> [AIM]
In the data from the line with "The image size is (1000, 458)." through the line with "pyautogui.click(x=86, y=175)", swap every "Task" for "Goal" and write those lines out again with nothing else altered.
═══ INPUT FOR THIS TASK ═══
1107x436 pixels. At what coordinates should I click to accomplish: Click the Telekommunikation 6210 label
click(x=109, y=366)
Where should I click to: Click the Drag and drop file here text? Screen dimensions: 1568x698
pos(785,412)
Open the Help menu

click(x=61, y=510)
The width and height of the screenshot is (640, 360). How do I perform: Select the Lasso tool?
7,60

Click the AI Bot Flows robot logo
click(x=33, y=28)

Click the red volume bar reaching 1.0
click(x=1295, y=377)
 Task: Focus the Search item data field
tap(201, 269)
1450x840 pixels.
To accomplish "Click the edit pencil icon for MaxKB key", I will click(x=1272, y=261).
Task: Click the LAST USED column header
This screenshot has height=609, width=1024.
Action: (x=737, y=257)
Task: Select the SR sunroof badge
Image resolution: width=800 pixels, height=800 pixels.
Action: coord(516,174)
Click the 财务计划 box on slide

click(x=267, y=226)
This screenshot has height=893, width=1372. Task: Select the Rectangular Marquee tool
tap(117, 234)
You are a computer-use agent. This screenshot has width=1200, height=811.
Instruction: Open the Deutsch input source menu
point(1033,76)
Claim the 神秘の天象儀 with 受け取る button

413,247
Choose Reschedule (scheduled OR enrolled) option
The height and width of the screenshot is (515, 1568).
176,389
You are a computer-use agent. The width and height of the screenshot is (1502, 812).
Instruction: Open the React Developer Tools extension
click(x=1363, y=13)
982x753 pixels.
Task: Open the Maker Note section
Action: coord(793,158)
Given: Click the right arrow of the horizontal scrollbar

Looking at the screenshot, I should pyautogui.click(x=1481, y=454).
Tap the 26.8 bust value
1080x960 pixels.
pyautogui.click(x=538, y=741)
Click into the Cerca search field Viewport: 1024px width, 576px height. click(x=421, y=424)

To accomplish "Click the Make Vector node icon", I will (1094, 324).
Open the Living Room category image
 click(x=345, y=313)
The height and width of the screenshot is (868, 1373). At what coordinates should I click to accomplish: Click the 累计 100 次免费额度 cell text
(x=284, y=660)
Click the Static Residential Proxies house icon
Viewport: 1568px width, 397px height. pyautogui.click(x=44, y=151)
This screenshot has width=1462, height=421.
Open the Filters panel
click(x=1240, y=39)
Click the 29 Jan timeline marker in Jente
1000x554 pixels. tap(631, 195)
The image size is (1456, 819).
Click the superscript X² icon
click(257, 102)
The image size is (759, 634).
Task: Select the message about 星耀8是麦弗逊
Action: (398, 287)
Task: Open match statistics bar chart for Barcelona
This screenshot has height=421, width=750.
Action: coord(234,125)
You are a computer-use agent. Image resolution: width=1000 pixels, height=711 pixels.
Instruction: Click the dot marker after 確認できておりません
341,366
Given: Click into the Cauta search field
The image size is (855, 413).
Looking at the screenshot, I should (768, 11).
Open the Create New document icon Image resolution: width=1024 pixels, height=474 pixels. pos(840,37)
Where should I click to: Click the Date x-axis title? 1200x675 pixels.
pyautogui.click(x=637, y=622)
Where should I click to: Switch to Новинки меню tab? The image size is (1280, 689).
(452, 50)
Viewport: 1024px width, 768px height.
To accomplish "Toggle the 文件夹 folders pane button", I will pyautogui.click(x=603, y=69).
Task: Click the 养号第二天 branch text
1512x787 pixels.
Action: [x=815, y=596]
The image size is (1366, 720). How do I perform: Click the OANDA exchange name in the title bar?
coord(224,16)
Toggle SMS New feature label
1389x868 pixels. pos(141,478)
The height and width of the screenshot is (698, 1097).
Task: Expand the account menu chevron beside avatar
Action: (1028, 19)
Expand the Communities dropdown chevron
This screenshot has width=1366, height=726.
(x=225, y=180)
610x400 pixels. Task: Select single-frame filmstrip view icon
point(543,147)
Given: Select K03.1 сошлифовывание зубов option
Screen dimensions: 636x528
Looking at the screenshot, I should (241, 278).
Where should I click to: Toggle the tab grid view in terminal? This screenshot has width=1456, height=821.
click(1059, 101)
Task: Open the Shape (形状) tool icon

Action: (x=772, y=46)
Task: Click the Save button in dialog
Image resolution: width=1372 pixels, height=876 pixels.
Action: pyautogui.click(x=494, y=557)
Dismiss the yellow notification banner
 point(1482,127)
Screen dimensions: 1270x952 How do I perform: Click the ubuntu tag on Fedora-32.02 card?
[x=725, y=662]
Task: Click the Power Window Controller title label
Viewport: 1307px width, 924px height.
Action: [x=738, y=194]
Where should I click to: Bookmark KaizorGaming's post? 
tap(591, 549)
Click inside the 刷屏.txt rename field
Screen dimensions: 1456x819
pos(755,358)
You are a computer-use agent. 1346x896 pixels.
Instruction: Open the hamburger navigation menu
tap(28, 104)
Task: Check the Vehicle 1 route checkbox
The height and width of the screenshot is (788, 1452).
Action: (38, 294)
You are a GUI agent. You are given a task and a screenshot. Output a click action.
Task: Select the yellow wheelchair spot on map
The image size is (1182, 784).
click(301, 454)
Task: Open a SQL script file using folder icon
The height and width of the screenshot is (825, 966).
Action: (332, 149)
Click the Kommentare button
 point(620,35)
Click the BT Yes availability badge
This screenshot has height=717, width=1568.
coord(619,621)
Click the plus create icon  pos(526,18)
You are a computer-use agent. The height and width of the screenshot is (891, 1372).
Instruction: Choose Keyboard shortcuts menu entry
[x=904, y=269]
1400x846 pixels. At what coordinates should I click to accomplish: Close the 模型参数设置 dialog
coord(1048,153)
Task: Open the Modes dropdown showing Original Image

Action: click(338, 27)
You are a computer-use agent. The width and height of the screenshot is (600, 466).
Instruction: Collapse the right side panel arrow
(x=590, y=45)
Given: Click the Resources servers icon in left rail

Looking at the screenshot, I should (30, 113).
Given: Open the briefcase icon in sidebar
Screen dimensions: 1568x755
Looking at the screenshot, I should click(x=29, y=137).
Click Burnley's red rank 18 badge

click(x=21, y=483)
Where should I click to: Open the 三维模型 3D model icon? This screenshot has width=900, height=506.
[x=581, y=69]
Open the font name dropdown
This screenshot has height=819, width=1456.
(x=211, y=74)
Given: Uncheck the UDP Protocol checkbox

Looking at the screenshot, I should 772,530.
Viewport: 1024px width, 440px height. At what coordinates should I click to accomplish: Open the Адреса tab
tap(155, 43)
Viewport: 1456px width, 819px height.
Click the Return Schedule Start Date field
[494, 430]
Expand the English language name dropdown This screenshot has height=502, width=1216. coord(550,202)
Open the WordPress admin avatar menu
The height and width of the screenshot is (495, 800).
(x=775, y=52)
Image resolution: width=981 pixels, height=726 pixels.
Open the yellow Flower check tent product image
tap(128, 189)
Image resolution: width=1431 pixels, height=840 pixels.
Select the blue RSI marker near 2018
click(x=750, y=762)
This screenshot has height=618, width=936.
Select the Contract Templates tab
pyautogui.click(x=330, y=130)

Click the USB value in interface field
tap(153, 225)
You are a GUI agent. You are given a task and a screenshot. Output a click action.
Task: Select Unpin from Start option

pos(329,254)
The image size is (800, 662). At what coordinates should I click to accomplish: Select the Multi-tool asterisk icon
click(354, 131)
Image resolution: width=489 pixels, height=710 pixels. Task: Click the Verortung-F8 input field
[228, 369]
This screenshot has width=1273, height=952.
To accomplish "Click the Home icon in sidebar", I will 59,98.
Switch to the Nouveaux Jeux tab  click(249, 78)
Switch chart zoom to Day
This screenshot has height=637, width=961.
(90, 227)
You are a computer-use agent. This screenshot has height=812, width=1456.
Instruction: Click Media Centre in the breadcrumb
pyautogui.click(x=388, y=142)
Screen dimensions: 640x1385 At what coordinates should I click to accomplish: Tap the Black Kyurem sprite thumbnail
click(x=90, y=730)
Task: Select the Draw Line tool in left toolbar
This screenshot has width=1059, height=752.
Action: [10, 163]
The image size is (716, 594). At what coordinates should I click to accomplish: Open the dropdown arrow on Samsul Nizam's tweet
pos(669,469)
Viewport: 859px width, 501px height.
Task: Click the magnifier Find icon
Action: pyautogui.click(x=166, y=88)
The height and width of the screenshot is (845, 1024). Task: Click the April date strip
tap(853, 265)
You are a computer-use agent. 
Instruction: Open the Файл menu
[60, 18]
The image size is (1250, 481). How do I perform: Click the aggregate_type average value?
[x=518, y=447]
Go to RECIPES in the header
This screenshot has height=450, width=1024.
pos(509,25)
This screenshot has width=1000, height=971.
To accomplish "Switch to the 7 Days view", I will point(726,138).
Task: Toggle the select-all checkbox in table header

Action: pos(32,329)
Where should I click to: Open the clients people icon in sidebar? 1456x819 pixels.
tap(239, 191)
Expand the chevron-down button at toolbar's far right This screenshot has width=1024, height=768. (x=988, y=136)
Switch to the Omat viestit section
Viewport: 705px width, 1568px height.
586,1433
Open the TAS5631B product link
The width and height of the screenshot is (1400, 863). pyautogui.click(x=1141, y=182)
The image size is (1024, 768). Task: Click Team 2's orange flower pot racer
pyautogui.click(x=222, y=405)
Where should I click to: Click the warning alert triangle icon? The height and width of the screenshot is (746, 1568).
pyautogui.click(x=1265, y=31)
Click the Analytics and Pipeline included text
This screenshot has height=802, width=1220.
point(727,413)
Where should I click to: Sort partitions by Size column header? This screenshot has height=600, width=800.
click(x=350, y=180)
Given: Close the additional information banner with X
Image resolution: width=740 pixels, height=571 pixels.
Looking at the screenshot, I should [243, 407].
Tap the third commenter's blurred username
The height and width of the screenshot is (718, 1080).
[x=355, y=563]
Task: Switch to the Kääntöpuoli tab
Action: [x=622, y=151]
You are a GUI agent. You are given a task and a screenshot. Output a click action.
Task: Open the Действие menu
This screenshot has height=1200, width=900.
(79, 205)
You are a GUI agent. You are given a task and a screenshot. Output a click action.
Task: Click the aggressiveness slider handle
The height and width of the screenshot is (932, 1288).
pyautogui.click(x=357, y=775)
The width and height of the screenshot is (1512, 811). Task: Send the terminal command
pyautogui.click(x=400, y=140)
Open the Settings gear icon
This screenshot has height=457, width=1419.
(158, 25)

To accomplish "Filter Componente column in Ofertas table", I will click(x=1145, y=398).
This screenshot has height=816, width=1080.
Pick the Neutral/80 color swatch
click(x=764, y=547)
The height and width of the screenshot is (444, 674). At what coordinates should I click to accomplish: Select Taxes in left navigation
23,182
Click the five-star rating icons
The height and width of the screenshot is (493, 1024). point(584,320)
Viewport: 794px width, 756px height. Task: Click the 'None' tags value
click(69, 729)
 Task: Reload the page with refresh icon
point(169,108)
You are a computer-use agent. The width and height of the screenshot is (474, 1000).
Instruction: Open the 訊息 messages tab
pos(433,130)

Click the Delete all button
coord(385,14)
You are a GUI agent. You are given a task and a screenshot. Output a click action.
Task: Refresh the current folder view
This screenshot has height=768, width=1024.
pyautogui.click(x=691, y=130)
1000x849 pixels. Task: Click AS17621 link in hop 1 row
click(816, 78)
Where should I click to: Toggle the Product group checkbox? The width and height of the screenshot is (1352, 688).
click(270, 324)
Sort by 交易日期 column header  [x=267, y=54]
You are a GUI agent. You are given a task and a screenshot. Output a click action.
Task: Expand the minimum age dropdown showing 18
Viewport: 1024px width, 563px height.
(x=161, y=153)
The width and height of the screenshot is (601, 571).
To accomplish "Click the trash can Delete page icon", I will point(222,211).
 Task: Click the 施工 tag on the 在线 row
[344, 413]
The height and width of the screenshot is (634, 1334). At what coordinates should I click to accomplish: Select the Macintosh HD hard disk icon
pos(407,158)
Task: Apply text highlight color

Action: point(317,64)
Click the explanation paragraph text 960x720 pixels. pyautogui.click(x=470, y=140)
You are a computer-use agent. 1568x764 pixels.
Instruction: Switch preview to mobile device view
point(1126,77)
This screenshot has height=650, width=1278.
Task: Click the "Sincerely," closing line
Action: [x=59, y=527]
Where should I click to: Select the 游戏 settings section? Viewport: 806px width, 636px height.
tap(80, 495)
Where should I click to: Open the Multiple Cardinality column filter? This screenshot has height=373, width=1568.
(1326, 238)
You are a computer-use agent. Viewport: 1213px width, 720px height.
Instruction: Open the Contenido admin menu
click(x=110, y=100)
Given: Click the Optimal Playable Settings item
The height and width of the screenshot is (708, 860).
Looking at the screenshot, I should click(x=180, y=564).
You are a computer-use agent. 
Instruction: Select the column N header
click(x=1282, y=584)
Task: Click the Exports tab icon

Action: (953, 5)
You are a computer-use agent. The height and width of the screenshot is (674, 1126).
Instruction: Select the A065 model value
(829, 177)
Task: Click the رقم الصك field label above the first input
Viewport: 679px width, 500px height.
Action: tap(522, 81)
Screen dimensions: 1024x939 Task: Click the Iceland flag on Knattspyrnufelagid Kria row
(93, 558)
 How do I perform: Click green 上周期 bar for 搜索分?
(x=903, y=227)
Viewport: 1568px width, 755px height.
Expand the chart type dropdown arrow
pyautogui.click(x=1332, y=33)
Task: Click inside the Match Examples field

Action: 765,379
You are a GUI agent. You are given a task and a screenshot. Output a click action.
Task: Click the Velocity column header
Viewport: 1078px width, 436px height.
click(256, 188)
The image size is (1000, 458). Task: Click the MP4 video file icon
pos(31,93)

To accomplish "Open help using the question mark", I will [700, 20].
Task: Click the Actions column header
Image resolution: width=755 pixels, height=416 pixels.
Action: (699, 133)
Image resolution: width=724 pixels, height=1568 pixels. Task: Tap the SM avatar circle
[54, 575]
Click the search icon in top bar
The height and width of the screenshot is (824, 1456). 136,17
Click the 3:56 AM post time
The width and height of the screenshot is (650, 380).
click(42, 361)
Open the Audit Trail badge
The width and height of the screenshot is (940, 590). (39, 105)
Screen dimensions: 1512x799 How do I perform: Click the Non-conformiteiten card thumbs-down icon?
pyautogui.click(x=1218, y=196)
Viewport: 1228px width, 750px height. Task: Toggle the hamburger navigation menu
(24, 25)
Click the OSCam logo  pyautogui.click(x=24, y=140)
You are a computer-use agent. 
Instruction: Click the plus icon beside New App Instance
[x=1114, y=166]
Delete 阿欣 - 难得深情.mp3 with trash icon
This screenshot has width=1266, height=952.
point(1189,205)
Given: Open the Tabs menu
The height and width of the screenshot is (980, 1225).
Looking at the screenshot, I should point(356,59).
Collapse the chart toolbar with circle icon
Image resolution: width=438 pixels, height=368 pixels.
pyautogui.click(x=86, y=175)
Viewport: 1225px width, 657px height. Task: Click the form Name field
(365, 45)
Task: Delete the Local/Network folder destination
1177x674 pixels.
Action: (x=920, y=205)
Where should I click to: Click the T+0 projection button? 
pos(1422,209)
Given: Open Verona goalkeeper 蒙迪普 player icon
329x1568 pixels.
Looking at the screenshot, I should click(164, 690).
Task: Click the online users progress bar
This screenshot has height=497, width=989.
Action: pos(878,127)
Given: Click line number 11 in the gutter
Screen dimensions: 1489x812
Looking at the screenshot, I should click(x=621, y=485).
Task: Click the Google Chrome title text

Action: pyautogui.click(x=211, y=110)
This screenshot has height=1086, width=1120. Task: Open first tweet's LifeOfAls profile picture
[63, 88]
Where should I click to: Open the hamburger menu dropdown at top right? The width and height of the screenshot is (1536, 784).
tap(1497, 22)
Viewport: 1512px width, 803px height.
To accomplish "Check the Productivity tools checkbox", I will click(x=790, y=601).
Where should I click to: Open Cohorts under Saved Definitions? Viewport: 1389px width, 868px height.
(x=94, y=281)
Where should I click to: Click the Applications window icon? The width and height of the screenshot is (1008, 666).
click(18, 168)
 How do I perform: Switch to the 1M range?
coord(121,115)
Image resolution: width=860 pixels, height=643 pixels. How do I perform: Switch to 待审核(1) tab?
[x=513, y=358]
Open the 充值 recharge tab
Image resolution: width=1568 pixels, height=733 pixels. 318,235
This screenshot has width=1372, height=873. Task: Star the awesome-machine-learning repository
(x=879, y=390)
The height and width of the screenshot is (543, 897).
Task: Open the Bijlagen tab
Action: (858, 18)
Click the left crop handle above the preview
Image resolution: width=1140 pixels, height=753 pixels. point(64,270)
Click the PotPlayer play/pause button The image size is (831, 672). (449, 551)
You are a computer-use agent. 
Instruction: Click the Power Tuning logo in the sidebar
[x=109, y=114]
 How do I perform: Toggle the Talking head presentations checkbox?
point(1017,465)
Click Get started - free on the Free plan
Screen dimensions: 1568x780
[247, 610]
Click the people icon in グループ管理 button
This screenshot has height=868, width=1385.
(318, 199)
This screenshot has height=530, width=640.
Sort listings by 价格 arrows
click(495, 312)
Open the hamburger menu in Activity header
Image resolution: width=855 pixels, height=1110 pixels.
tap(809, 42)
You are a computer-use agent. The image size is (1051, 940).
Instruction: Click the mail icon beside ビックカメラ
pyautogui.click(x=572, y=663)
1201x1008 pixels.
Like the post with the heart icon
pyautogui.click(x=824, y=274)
═══
> [RESPONSE]
The image size is (1000, 458). Goal: Click the MP4 video file icon
pos(31,93)

To accomplish "Open help using the question mark", I will [700, 20].
Goal: Click the Actions column header
Image resolution: width=755 pixels, height=416 pixels.
Action: (699, 133)
Image resolution: width=724 pixels, height=1568 pixels. Goal: Tap the SM avatar circle
[54, 575]
Click the search icon in top bar
The height and width of the screenshot is (824, 1456). 136,17
Click the 3:56 AM post time
The width and height of the screenshot is (650, 380).
click(42, 361)
Open the Audit Trail badge
The width and height of the screenshot is (940, 590). (39, 105)
Screen dimensions: 1512x799 How do I perform: Click the Non-conformiteiten card thumbs-down icon?
pyautogui.click(x=1218, y=196)
Viewport: 1228px width, 750px height. Goal: Toggle the hamburger navigation menu
(24, 25)
Click the OSCam logo  pyautogui.click(x=24, y=140)
You are a computer-use agent. 
Instruction: Click the plus icon beside New App Instance
[x=1114, y=166]
Delete 阿欣 - 难得深情.mp3 with trash icon
This screenshot has width=1266, height=952.
point(1189,205)
Given: Open the Tabs menu
The height and width of the screenshot is (980, 1225).
Looking at the screenshot, I should point(356,59).
Collapse the chart toolbar with circle icon
Image resolution: width=438 pixels, height=368 pixels.
pyautogui.click(x=86, y=175)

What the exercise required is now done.